Dataset entries:
•••

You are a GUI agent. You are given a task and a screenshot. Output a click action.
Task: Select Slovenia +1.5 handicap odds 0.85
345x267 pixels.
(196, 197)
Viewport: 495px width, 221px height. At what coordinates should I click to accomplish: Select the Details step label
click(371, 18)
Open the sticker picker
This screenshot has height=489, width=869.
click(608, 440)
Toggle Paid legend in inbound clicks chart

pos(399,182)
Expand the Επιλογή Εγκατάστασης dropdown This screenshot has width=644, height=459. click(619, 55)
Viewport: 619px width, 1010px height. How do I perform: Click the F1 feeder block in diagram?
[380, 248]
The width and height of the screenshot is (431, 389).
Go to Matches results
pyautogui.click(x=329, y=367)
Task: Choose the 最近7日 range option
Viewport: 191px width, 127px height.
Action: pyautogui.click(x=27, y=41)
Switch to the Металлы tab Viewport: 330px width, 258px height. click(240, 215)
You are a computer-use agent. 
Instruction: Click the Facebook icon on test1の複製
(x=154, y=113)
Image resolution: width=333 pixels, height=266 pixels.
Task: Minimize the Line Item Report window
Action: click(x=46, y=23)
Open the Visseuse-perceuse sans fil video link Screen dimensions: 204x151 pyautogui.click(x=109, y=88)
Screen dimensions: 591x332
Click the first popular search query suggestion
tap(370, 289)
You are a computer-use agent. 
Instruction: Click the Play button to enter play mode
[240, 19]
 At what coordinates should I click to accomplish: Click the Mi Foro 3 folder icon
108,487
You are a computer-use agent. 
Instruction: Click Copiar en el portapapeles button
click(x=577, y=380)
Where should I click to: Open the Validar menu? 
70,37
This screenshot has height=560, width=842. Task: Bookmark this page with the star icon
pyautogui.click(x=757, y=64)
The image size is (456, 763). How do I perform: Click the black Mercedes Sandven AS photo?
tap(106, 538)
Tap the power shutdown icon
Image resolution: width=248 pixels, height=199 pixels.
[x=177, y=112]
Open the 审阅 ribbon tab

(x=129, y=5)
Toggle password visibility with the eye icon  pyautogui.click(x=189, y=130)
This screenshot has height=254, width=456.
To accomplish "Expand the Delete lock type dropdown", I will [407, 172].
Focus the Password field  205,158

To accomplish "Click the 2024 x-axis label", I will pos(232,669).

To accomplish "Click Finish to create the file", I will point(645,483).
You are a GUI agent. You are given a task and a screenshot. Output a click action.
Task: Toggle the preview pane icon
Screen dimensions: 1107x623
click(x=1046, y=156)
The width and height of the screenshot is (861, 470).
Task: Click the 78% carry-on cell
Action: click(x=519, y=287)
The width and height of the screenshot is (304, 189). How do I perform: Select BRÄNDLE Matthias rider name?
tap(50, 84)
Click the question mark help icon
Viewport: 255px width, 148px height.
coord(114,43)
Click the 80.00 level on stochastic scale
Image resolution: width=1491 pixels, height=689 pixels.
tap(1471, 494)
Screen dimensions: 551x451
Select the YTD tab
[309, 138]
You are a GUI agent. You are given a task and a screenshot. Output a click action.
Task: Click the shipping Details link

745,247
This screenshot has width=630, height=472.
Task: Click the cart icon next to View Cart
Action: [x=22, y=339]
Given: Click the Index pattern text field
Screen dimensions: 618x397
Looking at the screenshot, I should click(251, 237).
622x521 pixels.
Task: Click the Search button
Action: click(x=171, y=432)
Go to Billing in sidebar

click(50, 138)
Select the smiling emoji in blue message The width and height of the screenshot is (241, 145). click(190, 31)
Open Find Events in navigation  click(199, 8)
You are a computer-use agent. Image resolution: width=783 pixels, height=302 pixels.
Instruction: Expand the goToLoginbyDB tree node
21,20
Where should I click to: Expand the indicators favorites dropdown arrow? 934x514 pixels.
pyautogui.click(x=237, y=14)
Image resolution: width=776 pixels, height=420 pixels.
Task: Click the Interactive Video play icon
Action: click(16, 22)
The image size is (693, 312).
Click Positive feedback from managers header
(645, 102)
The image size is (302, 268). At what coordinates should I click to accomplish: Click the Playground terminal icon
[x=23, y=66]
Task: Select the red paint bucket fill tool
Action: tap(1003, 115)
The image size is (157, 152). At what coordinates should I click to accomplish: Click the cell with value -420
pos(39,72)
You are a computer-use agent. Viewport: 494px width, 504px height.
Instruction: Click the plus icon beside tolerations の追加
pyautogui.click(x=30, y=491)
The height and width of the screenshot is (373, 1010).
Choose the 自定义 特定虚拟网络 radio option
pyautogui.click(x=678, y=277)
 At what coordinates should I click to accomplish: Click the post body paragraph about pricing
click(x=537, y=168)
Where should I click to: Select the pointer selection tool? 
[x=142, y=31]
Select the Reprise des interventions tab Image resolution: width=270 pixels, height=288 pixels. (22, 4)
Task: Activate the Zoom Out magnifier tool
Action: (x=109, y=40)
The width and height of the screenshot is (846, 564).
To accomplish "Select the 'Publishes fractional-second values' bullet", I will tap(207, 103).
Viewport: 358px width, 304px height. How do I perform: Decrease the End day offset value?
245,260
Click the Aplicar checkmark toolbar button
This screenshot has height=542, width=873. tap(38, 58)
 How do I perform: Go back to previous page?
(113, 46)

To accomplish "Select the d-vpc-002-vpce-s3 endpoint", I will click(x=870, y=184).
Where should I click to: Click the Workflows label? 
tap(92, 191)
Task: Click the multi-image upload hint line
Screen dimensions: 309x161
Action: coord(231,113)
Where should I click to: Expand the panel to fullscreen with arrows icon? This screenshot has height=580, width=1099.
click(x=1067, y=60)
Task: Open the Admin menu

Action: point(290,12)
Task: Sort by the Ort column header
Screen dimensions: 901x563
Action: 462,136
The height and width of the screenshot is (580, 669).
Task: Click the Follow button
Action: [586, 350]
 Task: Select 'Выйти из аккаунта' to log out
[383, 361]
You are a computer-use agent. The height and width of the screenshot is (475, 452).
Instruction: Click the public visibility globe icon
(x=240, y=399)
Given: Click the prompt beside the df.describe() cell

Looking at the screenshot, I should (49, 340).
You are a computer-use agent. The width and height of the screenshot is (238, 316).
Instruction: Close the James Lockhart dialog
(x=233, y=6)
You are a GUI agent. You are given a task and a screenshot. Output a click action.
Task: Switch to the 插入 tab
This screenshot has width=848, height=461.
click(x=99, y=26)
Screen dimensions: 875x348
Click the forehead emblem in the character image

•••

Assignment:
Only this range is to be output: the line that contains "Where should I click to: Expand the panel" through the last line of the records above, both inclusive.

Answer to this exercise:
Where should I click to: Expand the panel to fullscreen with arrows icon? This screenshot has height=580, width=1099.
click(x=1067, y=60)
Task: Open the Admin menu

Action: point(290,12)
Task: Sort by the Ort column header
Screen dimensions: 901x563
Action: 462,136
The height and width of the screenshot is (580, 669).
Task: Click the Follow button
Action: [586, 350]
 Task: Select 'Выйти из аккаунта' to log out
[383, 361]
You are a computer-use agent. The height and width of the screenshot is (475, 452).
Instruction: Click the public visibility globe icon
(x=240, y=399)
Given: Click the prompt beside the df.describe() cell

Looking at the screenshot, I should (49, 340).
You are a computer-use agent. The width and height of the screenshot is (238, 316).
Instruction: Close the James Lockhart dialog
(x=233, y=6)
You are a GUI agent. You are given a task and a screenshot. Output a click action.
Task: Switch to the 插入 tab
This screenshot has width=848, height=461.
click(x=99, y=26)
Screen dimensions: 875x348
Click the forehead emblem in the character image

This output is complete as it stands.